When the meth-addicted Isaac is discharged from Afghanistan, he returns to a home that doesn’t exist quite as he left it.
Younger sister Maxine has grown a beard during her transition to become younger brother Max, and is using the third-sex pronoun ‘hir’. Arnold, Isaac’s father, sits placid in the lounge room with his makeup and nightie on, rendered almost speechless by a stroke. Mum, Paige, is responsible for his emasculated state; Exacting revenge on her husband after years of abuse, she dulls him by mixing estrogen into milkshakes with prescribed medication.
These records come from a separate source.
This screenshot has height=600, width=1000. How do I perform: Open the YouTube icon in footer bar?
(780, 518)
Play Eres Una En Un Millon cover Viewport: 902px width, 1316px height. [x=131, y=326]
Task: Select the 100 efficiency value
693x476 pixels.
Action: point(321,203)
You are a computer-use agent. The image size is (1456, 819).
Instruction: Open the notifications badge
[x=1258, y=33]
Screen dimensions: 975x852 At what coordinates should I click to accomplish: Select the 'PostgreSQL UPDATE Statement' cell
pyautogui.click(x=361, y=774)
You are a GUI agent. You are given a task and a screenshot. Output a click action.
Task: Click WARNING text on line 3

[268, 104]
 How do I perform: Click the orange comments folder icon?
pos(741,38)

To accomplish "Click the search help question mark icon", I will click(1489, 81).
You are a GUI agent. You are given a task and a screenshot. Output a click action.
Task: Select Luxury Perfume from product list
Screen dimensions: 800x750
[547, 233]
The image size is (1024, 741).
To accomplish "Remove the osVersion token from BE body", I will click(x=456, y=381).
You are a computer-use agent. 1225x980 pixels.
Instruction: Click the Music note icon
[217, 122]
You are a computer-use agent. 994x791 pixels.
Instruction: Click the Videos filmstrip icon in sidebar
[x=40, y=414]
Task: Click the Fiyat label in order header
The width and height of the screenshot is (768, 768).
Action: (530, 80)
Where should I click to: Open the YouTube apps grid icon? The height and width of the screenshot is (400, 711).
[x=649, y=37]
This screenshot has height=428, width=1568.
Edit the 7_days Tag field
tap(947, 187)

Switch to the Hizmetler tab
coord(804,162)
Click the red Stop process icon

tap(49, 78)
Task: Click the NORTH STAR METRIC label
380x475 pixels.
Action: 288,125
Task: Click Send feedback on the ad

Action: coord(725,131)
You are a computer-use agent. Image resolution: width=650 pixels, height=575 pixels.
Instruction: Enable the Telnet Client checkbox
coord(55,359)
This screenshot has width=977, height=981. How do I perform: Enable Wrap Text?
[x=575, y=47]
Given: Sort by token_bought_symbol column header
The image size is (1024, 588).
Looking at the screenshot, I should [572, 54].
Zoe Pepper, Director at Black Swan State Theatre Company, is bringing the pacy family ordeal to life, as part of their Conversations series. Two weeks into rehearsal, the cast have well and truly cracked into the black-comedy can of worms that is 'Hir'.
“There’s been a lot of talk about the cycle of abuse and how it would have impacted on you to grow up in a house where violence is a staple in the household,” Zoe says. “When violence and aggression are part of the language of the family, it changes what’s acceptable behaviour.”
The play’s format definitely has a touch of the sitcom about it, and has been described as ‘'Roseanne' on acid’. When Arnold doesn’t shut the front door as he’s told, Paige squirts him with water from a spray bottle, like a disobedient puppy. Following her post-gender awakening, she also refuses to clean the cluttered household.
Image © Cameron Etchells
“You have to fight against wanting to say your lines so quickly because of the anxiety of being surrounded by all this crap that’s on the set,” Zoe says.
But beyond the absurd is a care for the fragile inhabitants of the four-handed world in 'Hir'.
“It does it with good humour, and I hope the audience empathises with all of the characters, because they are all incredibly flawed and complex,” Zoe says. “Everybody’s just trying to survive in the only way they know how, and through the behaviour they’ve learnt.”
And while the extent of the violence that exists within Isaac’s family may be challenging for audiences to grapple with, a kitchen-sink drama will always be universal.
“There’s a lot of push-pull that only exists between people who are related to each other,” the Director says. “You’re watching these people that love each other, but drive each other crazy at the same time.”
Image © Daniel James Grant
The cast work hard to consistently find comedy within the darkness of the script. The brutality of the characters' actions is underscored by slapstick beats they push to hit.
“I’m always looking for how we’re going to build this moment that’s filled with tragedy so there’s still a punchline and a laugh at the end,” Zoe says. “It’s a fine balance, and a great challenge.”
The play’s exploration of gender and dismantling of the patriarchy is charged by the #MeToo movement and growing consciousness of Aussie audiences. Power assumed by its men is suddenly absent, and anyone can vie for the position of new top dog. 'Hir' presents one version of a world ‘beyond’ gender, where characters can be freed from the abuse they’ve suffered.
“It is this disorientating time for the straight man,” Zoe says. “It’s a pretty big, bold idea, wrapped up in a dark dark family sitcom.”